> **RECORDS SUPPLIED**:
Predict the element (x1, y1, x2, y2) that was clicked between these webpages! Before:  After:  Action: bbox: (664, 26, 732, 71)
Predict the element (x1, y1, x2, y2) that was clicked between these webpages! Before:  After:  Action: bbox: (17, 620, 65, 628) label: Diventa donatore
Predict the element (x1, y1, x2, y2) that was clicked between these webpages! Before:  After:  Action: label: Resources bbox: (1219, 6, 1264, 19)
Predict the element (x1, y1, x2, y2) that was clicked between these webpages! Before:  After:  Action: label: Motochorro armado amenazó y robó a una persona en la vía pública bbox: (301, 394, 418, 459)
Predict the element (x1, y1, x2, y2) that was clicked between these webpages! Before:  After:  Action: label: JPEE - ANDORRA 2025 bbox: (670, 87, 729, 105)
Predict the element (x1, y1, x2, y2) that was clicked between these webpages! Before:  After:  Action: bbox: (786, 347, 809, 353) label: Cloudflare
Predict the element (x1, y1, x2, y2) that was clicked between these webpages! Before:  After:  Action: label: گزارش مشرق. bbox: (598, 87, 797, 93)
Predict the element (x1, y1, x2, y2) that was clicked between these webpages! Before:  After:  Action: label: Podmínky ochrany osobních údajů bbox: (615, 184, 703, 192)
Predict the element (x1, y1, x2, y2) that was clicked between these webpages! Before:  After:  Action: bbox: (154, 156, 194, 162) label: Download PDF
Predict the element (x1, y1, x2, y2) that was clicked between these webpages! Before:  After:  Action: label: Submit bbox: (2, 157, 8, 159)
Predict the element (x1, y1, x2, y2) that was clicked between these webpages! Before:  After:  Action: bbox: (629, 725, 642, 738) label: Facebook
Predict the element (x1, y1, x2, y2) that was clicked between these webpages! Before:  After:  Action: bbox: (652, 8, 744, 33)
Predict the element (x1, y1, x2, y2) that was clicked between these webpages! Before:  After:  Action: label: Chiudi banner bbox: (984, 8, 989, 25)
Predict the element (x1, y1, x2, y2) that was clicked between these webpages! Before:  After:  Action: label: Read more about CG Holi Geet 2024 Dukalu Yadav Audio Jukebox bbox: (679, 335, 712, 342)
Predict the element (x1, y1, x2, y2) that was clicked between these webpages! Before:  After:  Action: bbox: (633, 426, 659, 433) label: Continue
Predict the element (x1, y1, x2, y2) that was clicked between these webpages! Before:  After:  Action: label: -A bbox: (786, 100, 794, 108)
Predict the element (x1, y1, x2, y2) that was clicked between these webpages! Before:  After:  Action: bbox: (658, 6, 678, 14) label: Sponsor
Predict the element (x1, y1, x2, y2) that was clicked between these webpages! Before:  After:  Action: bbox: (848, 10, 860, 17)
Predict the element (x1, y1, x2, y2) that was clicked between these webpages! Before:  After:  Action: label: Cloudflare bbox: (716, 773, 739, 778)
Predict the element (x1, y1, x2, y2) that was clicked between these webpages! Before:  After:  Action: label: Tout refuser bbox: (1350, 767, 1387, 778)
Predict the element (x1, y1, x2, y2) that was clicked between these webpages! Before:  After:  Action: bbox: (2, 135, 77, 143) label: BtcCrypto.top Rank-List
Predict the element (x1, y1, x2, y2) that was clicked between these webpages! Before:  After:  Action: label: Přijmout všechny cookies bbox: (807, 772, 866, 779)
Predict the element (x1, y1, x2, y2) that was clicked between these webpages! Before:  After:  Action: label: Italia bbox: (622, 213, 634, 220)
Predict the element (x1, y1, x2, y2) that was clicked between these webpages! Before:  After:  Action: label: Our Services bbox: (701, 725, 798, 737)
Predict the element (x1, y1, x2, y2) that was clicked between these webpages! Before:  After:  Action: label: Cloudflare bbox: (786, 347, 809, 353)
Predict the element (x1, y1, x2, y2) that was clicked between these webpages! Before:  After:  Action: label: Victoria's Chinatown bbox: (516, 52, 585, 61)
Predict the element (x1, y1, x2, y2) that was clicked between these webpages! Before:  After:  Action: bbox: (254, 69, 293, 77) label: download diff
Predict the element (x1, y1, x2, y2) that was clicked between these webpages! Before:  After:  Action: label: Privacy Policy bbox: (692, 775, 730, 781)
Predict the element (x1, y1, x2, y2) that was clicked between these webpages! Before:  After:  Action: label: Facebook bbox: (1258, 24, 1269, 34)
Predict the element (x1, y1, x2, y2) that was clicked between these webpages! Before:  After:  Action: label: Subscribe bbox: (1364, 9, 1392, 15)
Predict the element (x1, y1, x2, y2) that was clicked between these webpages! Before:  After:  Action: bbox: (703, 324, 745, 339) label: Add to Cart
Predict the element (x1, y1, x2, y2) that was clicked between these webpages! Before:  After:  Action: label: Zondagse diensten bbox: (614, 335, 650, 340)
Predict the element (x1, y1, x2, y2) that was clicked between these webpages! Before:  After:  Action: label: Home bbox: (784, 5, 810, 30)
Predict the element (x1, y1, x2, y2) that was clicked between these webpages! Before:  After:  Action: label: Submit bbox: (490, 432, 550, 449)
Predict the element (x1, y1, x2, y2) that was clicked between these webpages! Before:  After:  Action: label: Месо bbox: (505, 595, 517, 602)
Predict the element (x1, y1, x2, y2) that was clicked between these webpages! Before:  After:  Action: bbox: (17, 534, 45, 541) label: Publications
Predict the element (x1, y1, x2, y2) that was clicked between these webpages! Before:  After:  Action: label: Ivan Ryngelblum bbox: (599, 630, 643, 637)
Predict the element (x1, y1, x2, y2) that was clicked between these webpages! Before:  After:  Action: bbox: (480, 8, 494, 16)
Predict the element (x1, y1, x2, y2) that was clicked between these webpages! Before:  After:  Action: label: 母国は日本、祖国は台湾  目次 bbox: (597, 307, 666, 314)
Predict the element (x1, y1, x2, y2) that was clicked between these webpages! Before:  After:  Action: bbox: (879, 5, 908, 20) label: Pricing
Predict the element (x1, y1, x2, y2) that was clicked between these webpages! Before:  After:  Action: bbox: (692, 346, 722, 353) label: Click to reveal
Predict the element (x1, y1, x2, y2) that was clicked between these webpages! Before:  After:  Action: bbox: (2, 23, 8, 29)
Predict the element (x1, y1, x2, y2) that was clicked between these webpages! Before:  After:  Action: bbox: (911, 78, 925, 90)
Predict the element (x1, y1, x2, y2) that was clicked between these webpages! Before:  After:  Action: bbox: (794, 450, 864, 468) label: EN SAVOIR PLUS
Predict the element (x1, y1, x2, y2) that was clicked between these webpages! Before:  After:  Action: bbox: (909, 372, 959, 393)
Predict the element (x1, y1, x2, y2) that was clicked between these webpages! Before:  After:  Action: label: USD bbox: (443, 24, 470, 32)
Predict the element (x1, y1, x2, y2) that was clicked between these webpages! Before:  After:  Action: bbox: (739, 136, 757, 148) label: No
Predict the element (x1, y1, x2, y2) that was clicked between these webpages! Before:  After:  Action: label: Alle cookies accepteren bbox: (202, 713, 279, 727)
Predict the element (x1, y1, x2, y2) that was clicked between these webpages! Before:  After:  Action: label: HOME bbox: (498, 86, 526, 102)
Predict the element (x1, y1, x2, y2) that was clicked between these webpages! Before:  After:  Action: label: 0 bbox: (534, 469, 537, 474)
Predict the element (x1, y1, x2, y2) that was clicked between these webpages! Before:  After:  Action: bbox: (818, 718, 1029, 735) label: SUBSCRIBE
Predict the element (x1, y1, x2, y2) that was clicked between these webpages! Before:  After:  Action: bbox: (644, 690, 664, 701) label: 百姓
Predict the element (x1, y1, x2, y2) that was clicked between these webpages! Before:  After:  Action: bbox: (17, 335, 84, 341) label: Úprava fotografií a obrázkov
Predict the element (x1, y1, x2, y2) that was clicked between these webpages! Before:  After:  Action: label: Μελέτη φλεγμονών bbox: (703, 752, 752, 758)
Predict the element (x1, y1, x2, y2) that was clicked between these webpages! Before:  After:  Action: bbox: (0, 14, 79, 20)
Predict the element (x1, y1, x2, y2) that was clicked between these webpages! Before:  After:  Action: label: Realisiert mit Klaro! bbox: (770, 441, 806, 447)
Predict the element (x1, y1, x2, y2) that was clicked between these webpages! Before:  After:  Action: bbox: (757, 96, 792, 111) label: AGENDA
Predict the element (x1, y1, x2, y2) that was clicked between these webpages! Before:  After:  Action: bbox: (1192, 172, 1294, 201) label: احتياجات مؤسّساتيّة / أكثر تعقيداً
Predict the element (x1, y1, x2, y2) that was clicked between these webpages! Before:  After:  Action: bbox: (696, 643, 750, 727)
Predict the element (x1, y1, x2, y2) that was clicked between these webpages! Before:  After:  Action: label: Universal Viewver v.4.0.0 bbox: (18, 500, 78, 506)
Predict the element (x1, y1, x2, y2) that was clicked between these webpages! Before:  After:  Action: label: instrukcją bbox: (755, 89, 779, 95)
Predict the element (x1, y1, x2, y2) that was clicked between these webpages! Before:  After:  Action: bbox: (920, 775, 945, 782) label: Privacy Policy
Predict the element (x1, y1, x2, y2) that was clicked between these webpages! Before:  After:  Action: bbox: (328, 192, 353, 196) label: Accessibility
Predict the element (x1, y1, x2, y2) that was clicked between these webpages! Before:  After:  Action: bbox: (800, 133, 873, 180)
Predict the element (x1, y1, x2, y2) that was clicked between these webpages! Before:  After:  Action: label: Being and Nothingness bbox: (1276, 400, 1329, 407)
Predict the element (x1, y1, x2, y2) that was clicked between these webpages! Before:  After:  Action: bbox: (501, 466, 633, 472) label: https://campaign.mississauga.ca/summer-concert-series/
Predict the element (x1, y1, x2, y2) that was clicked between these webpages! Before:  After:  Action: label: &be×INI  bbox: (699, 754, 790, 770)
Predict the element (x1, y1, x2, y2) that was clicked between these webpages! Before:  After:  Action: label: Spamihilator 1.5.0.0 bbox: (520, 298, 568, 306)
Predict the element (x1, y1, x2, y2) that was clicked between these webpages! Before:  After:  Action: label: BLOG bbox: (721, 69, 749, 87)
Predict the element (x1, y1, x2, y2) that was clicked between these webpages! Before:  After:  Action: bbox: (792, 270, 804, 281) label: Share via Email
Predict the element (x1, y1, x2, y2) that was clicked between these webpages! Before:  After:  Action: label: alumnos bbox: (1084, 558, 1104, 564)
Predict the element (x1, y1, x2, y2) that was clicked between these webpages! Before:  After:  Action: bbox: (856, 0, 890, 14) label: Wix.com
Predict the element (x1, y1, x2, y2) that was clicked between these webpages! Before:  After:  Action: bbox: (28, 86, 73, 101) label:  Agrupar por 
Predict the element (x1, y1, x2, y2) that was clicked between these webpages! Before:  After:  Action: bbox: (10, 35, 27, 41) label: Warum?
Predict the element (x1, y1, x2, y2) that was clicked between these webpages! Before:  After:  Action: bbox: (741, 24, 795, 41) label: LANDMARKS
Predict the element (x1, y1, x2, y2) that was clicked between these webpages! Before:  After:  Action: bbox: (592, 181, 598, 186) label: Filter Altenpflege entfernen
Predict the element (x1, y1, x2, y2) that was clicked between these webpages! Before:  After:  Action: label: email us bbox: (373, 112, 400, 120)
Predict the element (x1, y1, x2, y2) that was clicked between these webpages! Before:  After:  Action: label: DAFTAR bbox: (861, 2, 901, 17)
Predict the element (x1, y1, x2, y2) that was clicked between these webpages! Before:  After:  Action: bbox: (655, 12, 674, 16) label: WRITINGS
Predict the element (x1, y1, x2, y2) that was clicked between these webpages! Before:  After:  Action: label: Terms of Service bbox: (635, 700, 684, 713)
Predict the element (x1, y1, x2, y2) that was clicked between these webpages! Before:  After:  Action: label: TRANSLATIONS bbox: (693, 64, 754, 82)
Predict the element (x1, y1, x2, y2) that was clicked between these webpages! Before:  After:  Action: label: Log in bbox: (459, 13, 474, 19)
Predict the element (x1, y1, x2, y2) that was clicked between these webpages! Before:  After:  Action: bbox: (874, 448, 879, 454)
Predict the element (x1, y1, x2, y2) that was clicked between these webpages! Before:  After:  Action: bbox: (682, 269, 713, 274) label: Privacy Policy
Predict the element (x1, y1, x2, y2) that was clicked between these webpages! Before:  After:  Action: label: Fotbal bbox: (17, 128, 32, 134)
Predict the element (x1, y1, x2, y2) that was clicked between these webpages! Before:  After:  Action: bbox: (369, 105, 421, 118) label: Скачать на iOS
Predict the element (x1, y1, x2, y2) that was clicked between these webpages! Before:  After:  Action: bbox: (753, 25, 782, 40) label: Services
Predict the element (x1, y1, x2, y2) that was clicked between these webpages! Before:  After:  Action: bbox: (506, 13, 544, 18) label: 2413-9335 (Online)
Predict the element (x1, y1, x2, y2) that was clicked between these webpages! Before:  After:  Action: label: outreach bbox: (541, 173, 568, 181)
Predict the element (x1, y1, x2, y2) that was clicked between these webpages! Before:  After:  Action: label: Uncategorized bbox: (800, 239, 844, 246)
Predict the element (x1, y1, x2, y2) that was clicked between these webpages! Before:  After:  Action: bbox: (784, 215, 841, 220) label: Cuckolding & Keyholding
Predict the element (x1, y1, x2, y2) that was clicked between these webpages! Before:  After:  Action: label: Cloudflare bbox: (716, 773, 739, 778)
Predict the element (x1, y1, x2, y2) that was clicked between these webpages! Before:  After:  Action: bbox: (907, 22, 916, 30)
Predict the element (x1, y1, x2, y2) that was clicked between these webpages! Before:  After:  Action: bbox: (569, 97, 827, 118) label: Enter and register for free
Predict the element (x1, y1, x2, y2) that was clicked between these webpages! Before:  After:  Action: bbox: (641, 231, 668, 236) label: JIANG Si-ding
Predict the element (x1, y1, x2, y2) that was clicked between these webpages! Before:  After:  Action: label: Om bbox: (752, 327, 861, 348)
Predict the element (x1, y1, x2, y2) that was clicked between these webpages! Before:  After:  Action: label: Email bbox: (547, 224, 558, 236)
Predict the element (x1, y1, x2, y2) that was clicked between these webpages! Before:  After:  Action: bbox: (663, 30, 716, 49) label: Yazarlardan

> **EXERCISE DETAILS**: Please render the records from the line containing "Скачать на iOS" up to and including the line containing "label: 2413-9335 (Online)" as a Markdown table, with a running row number in the Row column and each line in the Record column. Leave out blank lines.

> **CORRECT ANSWER**:
| Row | Record |
|---|---|
| 1 | Predict the element (x1, y1, x2, y2) that was clicked between these webpages! Before:  After:  Action: bbox: (369, 105, 421, 118) label: Скачать на iOS |
| 2 | Predict the element (x1, y1, x2, y2) that was clicked between these webpages! Before:  After:  Action: bbox: (753, 25, 782, 40) label: Services |
| 3 | Predict the element (x1, y1, x2, y2) that was clicked between these webpages! Before:  After:  Action: bbox: (506, 13, 544, 18) label: 2413-9335 (Online) |